(Dataset rows)
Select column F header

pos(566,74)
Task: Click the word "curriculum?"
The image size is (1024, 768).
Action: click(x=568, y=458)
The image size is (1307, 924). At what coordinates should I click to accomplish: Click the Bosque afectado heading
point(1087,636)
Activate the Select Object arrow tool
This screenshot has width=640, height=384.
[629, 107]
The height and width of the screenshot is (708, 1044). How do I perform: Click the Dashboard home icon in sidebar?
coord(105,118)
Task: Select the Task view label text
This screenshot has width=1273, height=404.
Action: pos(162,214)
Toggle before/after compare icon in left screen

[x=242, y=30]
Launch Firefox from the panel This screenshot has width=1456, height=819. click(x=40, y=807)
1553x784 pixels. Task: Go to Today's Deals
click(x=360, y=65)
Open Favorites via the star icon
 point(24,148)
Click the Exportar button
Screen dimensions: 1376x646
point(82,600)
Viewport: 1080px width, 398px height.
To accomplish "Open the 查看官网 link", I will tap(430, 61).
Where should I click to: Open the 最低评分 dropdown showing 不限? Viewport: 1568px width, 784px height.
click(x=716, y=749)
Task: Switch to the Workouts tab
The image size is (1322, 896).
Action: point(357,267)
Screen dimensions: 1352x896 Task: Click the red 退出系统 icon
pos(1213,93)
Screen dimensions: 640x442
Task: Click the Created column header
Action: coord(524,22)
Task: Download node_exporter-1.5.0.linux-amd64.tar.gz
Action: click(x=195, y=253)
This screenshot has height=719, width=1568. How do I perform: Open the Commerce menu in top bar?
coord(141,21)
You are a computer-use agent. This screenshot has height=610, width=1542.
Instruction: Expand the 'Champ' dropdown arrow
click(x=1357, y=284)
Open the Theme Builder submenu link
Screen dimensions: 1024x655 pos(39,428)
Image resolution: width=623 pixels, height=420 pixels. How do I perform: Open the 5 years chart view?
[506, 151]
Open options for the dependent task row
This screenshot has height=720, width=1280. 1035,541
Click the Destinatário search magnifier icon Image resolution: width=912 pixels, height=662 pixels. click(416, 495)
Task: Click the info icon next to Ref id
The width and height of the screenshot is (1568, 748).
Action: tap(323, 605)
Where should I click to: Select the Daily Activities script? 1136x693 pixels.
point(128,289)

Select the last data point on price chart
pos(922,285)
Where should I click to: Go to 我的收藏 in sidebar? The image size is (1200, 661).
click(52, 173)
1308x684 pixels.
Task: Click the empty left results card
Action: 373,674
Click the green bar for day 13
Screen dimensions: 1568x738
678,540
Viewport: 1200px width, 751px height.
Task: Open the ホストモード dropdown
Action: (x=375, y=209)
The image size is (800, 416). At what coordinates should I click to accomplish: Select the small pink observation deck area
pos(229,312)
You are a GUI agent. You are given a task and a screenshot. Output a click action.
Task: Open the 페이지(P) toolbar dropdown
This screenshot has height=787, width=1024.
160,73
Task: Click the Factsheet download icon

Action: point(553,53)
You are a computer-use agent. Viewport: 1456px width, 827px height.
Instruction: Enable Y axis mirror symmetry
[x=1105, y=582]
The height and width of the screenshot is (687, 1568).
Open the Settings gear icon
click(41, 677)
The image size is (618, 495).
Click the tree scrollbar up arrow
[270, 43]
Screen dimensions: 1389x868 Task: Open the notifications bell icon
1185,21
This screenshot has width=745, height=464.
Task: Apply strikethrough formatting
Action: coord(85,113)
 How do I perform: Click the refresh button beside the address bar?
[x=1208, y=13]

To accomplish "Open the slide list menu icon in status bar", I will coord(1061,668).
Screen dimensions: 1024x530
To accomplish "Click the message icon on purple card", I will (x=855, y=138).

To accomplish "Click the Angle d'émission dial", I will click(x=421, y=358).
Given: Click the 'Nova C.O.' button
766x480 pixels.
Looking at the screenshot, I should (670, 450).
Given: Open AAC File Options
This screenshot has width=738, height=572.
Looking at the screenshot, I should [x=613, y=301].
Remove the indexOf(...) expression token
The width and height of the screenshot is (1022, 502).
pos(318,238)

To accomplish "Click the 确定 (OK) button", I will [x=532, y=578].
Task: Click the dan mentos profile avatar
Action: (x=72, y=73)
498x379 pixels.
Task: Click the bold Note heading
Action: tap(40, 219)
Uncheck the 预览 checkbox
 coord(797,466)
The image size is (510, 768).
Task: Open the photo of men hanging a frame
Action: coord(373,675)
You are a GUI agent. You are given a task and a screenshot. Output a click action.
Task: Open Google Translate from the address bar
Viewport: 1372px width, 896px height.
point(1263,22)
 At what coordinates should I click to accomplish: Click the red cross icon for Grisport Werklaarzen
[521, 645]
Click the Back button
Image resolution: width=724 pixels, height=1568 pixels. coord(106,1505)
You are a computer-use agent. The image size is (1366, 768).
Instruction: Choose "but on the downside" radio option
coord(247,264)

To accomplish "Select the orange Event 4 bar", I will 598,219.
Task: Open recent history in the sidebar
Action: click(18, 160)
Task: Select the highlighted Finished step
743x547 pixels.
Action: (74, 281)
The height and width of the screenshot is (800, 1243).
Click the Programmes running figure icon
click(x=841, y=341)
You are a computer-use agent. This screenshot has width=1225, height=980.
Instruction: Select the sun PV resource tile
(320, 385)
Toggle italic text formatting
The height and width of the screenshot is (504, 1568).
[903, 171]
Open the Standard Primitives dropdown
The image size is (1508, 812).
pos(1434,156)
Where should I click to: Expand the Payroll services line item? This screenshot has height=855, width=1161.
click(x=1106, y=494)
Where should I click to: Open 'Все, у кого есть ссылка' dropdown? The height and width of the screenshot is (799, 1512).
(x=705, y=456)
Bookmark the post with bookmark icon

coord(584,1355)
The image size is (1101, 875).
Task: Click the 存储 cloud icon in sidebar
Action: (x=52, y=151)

Given instruction:
Starting at the line that has "has height=610, width=1542." and stopping after the line that has "pos(922,285)", write those lines again with "Theme Builder" replaced by "Page Builder", changing nothing else.

Full output:
You are a computer-use agent. This screenshot has height=610, width=1542.
Instruction: Expand the 'Champ' dropdown arrow
click(x=1357, y=284)
Open the Page Builder submenu link
Screen dimensions: 1024x655 pos(39,428)
Image resolution: width=623 pixels, height=420 pixels. How do I perform: Open the 5 years chart view?
[506, 151]
Open options for the dependent task row
This screenshot has height=720, width=1280. 1035,541
Click the Destinatário search magnifier icon Image resolution: width=912 pixels, height=662 pixels. click(416, 495)
Task: Click the info icon next to Ref id
The width and height of the screenshot is (1568, 748).
Action: tap(323, 605)
Where should I click to: Select the Daily Activities script? 1136x693 pixels.
point(128,289)

Select the last data point on price chart
pos(922,285)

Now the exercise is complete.